- **Task**
Please render the listing as a Markdown table with the columns Row and Text, numbering each line and leaving out blank lines. Begin at the first line of the listing and stop after the line that contains "click(1438, 256)".

Listing of where items appear
========================================================================
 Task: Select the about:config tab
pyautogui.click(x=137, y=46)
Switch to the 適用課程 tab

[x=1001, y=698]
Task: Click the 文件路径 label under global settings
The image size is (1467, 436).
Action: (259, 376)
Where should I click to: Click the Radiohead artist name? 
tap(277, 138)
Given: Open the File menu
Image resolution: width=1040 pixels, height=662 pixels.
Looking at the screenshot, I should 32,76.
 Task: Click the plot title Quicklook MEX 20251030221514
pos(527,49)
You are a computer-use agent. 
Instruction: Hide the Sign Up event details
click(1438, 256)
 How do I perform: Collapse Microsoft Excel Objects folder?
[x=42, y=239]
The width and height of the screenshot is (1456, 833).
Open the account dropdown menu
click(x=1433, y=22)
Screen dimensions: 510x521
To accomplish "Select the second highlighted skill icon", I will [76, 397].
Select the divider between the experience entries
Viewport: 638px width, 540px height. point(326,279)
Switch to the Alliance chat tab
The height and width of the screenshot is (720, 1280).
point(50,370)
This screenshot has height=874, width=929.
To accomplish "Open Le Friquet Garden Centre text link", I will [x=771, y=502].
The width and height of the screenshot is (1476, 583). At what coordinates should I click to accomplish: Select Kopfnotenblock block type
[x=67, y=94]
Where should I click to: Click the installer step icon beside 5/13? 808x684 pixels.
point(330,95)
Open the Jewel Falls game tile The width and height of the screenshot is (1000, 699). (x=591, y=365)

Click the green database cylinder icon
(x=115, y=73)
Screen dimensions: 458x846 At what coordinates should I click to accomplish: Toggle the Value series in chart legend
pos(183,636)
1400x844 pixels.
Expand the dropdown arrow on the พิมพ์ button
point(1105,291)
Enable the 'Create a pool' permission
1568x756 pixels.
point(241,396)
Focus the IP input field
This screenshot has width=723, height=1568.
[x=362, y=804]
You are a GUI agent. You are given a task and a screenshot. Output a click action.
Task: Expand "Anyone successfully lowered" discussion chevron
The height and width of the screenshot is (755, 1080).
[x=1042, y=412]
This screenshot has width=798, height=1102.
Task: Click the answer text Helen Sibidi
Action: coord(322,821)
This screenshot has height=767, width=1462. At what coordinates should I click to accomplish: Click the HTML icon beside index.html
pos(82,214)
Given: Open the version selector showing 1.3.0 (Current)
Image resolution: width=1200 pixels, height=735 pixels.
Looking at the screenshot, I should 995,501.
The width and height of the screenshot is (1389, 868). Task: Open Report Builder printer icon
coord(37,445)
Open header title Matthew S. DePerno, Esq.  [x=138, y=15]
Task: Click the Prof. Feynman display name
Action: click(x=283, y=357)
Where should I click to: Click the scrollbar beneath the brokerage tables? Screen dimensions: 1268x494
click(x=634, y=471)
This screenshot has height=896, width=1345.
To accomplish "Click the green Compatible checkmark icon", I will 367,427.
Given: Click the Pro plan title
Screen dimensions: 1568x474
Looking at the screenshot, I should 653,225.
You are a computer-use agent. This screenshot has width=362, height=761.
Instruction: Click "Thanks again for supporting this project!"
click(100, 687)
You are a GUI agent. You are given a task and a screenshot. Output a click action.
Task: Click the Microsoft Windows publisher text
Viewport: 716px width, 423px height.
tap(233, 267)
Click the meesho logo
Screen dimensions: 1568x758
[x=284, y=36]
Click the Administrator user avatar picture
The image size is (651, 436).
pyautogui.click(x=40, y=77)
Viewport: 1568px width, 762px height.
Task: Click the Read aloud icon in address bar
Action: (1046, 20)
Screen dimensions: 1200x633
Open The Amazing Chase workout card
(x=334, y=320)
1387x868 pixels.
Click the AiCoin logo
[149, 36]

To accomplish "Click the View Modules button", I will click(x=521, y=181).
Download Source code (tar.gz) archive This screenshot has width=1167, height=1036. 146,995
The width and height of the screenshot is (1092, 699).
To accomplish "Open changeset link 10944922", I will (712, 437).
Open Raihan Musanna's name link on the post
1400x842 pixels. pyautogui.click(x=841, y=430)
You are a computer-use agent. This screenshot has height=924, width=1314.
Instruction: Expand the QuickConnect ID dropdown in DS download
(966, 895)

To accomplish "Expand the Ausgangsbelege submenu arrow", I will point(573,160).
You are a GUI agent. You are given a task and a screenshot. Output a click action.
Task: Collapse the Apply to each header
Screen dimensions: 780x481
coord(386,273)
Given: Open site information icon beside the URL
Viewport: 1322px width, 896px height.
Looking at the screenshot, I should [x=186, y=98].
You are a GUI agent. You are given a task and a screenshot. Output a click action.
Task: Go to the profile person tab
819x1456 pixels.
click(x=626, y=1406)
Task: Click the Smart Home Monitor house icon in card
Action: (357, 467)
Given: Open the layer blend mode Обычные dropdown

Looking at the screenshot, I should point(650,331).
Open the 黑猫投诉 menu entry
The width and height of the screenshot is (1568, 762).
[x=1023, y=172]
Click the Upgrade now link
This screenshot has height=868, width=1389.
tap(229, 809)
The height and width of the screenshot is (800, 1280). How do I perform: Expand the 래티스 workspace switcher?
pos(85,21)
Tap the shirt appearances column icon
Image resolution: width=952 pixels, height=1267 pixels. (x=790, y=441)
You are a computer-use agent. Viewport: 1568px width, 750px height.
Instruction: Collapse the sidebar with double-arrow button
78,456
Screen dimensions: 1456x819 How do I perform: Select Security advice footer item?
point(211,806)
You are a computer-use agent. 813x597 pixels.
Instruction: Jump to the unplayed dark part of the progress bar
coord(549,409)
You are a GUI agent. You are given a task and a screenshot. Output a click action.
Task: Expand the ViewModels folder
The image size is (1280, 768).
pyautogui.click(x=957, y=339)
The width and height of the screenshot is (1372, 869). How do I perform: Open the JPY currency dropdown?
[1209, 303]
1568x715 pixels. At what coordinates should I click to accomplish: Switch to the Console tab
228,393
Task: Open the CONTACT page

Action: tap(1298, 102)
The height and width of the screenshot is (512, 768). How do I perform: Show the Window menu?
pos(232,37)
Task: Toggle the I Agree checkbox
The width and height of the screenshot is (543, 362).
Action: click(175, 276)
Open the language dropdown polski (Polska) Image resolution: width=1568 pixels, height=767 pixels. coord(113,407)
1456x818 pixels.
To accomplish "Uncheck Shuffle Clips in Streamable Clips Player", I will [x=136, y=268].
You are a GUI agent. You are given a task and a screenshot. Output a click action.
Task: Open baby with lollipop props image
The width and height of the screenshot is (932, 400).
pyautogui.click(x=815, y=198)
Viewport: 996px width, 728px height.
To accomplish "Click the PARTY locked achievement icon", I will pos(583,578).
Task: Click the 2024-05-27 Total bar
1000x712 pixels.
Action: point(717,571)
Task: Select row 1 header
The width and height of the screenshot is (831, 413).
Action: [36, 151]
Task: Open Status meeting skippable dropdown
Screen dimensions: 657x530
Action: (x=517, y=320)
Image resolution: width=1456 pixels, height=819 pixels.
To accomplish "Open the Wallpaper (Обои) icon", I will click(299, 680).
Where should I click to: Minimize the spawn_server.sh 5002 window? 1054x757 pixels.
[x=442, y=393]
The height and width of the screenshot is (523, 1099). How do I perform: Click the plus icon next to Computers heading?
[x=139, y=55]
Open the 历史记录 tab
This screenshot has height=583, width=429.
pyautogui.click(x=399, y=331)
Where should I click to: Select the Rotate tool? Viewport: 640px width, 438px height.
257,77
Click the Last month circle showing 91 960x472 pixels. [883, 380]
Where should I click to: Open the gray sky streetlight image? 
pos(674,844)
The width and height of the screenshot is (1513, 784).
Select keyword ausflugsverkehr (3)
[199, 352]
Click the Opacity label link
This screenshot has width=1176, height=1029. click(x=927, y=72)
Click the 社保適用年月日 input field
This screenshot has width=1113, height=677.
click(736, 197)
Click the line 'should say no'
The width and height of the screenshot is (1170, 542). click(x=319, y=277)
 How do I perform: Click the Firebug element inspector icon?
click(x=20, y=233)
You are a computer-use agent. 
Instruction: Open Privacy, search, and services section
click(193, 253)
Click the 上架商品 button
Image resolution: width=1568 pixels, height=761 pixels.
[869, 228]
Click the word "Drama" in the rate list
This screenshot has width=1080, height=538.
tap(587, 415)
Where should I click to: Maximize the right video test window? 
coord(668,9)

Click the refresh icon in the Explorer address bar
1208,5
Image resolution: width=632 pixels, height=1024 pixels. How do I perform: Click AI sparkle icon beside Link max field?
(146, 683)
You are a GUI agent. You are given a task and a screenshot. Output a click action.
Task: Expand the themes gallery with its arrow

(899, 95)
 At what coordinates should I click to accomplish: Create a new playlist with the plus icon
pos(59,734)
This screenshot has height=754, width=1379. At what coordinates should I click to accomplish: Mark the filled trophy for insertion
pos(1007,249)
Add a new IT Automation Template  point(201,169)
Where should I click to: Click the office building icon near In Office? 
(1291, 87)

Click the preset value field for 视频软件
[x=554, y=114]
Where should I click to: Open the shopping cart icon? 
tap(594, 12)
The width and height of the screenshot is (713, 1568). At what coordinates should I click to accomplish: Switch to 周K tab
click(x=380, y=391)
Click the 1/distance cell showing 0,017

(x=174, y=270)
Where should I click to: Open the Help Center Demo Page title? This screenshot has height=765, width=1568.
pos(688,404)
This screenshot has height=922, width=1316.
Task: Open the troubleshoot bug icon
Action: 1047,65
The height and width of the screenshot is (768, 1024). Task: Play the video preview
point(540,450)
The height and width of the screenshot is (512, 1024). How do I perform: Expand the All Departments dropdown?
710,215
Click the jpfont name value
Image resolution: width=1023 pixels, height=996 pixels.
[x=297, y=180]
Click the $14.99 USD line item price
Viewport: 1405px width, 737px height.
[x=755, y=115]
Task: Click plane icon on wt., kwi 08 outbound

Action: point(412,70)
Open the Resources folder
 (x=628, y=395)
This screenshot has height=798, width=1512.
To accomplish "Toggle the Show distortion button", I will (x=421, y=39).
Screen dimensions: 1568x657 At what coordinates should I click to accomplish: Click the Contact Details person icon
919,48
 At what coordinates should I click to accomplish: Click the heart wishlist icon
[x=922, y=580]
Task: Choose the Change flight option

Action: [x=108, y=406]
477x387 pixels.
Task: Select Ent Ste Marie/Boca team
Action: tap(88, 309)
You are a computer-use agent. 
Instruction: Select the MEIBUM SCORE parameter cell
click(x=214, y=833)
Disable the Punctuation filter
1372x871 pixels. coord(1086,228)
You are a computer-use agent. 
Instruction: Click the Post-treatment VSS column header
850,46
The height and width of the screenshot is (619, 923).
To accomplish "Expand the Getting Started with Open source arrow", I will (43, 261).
========================================================================
- **Full output**
| Row | Text |
|---|---|
| 1 |  Task: Select the about:config tab |
| 2 | pyautogui.click(x=137, y=46) |
| 3 | Switch to the 適用課程 tab |
| 4 | [x=1001, y=698] |
| 5 | Task: Click the 文件路径 label under global settings |
| 6 | The image size is (1467, 436). |
| 7 | Action: (259, 376) |
| 8 | Where should I click to: Click the Radiohead artist name?  |
| 9 | tap(277, 138) |
| 10 | Given: Open the File menu |
| 11 | Image resolution: width=1040 pixels, height=662 pixels. |
| 12 | Looking at the screenshot, I should 32,76. |
| 13 |  Task: Click the plot title Quicklook MEX 20251030221514 |
| 14 | pos(527,49) |
| 15 | You are a computer-use agent.  |
| 16 | Instruction: Hide the Sign Up event details |
| 17 | click(1438, 256) |